* What the exercise asks *
Among the records below, find the lines that contain "previous" and copy each of them.

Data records

**********

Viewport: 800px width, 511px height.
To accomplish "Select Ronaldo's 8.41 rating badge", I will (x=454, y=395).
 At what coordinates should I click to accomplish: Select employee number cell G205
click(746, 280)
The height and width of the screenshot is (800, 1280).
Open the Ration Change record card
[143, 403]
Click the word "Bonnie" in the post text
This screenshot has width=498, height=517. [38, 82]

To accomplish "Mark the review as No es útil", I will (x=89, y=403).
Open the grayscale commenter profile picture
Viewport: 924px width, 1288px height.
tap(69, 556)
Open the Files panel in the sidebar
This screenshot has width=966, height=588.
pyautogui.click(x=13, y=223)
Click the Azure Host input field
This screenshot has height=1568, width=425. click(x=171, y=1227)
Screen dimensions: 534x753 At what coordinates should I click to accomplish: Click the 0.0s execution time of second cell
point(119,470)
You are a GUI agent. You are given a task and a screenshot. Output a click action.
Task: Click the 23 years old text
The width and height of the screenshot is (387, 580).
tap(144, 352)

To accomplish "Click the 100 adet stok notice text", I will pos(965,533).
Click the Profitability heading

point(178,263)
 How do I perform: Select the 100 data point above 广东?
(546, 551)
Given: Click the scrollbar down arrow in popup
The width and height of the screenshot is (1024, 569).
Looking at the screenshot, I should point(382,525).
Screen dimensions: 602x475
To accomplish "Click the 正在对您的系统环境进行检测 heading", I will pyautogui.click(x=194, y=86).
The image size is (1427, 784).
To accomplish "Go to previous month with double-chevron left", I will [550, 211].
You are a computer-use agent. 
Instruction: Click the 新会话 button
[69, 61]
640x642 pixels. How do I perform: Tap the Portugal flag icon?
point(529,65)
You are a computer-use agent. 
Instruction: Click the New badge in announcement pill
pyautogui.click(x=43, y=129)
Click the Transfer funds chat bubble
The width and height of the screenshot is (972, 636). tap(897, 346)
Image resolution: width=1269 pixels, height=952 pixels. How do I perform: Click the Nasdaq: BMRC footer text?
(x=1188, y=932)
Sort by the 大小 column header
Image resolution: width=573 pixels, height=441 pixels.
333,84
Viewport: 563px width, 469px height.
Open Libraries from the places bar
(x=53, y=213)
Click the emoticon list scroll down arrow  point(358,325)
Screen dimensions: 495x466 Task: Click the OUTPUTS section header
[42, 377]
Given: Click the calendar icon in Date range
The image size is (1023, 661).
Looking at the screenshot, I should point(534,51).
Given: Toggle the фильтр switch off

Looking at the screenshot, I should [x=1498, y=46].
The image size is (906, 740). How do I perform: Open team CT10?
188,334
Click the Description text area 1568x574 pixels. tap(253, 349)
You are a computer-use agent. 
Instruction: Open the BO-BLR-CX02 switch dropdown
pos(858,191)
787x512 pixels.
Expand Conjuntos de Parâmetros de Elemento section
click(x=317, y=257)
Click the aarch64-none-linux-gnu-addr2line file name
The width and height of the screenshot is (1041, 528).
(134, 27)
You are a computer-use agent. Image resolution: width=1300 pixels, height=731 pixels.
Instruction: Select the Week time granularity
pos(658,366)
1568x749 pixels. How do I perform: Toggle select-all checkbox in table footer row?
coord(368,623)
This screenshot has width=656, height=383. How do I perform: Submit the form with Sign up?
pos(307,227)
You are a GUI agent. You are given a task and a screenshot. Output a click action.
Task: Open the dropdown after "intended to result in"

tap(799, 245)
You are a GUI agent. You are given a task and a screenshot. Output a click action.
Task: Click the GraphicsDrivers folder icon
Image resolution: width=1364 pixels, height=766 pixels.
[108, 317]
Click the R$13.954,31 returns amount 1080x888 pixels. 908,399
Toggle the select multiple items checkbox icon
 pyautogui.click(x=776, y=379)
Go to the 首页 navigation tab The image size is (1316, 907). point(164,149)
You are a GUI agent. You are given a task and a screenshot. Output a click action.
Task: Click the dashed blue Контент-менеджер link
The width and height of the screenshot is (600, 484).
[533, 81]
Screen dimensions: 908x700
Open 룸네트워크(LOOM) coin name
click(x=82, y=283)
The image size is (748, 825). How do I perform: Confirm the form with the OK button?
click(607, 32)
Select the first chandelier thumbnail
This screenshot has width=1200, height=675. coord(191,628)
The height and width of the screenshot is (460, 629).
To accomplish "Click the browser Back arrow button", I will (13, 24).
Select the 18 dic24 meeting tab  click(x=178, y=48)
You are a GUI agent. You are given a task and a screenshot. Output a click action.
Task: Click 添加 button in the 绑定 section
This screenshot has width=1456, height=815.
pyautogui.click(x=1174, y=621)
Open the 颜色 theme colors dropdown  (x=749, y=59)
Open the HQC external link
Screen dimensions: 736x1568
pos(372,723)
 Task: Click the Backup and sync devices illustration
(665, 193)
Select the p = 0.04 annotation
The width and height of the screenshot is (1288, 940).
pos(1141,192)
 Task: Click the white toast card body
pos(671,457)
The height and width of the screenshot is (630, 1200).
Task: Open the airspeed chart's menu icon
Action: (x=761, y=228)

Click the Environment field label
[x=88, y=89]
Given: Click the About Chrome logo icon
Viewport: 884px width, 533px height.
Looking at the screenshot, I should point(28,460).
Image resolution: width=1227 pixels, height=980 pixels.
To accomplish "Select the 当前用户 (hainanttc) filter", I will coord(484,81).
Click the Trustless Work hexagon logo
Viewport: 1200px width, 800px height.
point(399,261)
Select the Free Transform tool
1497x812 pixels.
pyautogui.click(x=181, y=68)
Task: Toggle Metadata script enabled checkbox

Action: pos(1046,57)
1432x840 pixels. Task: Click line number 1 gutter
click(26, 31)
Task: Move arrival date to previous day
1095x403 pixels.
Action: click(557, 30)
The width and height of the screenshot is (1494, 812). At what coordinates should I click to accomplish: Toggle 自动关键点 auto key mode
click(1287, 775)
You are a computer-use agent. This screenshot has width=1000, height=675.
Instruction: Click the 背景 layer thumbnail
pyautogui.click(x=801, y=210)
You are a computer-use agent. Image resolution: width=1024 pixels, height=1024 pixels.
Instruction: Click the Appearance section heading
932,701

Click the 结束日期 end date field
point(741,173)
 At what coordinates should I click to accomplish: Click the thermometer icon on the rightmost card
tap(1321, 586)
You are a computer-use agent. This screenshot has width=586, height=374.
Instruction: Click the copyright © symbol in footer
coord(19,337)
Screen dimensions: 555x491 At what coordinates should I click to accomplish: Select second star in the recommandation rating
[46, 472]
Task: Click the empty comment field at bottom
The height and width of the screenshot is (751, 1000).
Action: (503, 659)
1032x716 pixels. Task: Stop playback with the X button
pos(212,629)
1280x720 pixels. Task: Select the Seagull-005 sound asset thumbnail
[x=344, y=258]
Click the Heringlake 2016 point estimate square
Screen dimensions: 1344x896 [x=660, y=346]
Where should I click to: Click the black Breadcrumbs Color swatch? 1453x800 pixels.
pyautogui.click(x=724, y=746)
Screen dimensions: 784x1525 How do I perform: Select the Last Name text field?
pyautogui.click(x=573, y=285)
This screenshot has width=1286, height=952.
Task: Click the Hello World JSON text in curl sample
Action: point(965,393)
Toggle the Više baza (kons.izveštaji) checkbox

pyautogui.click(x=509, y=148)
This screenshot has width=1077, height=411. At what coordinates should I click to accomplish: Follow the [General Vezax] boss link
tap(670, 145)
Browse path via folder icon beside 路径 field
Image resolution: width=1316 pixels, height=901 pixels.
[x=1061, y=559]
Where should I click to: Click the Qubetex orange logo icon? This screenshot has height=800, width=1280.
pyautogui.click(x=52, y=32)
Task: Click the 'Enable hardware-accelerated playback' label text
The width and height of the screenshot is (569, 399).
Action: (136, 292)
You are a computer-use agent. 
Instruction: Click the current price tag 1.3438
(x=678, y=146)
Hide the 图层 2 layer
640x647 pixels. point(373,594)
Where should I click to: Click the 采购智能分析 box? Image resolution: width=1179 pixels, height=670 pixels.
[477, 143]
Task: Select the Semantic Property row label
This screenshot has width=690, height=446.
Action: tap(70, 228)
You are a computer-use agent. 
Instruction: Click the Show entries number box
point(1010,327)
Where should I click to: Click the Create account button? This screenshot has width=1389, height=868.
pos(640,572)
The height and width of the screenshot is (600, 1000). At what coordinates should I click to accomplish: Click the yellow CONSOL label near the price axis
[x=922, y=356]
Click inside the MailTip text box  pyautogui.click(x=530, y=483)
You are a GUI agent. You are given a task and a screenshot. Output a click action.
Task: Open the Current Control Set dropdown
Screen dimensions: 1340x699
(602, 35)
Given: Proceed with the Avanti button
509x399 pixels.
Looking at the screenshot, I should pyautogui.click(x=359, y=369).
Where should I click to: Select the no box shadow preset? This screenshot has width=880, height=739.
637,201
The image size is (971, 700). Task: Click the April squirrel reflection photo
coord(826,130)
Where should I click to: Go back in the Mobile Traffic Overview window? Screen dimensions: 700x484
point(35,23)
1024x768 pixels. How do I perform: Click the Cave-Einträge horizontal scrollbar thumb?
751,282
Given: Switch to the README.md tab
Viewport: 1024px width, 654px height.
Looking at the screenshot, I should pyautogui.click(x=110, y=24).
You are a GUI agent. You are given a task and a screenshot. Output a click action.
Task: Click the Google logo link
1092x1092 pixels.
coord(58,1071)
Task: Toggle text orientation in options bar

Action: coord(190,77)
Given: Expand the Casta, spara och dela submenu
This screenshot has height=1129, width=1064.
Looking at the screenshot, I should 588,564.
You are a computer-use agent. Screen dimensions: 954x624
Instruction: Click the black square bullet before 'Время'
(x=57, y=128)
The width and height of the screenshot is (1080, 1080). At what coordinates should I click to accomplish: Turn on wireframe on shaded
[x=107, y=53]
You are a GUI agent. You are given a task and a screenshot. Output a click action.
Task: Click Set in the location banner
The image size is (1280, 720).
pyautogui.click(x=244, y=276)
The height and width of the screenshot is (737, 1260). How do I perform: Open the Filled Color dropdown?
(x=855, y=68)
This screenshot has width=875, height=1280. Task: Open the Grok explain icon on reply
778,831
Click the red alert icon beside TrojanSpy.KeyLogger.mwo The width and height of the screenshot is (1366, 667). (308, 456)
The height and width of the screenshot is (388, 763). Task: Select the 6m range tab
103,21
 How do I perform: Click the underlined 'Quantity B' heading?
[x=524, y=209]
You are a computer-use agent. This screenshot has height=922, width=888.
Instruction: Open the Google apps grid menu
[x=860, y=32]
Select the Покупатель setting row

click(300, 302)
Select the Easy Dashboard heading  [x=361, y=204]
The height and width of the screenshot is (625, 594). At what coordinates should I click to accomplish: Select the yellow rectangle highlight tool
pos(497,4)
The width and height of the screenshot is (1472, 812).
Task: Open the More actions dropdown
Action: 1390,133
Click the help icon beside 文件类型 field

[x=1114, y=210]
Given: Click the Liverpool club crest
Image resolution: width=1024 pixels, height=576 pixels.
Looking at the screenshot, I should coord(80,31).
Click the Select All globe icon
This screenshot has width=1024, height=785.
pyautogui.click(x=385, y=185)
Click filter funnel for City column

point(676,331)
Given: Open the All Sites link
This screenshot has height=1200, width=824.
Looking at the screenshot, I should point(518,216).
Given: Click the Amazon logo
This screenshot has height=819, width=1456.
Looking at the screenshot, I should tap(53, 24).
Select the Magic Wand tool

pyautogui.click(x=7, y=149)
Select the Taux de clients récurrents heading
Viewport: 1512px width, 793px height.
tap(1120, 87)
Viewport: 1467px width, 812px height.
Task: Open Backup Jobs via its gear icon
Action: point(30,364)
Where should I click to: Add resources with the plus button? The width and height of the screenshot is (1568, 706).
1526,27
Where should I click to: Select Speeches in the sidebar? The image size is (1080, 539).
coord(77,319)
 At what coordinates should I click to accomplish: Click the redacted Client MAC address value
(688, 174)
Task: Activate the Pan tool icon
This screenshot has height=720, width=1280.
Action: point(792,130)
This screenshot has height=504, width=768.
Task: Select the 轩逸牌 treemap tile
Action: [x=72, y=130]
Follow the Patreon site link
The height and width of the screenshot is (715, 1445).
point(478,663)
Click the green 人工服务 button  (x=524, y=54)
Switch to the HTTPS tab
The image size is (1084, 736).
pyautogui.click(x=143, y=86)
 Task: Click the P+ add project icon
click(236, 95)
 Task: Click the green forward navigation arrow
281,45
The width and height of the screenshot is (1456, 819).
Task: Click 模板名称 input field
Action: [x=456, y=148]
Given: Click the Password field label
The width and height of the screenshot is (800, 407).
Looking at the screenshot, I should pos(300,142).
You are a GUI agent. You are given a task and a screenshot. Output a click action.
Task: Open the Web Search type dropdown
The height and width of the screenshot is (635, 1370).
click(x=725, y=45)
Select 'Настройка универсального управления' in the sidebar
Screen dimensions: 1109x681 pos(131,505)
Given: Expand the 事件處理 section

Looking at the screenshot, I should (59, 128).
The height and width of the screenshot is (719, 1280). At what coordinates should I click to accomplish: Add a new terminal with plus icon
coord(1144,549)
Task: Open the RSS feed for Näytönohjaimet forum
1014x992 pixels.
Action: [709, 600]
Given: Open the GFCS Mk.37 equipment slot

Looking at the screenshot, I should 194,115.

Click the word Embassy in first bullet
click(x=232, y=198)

**********

* Written answer *
To accomplish "Go to previous month with double-chevron left", I will [550, 211].
Task: Move arrival date to previous day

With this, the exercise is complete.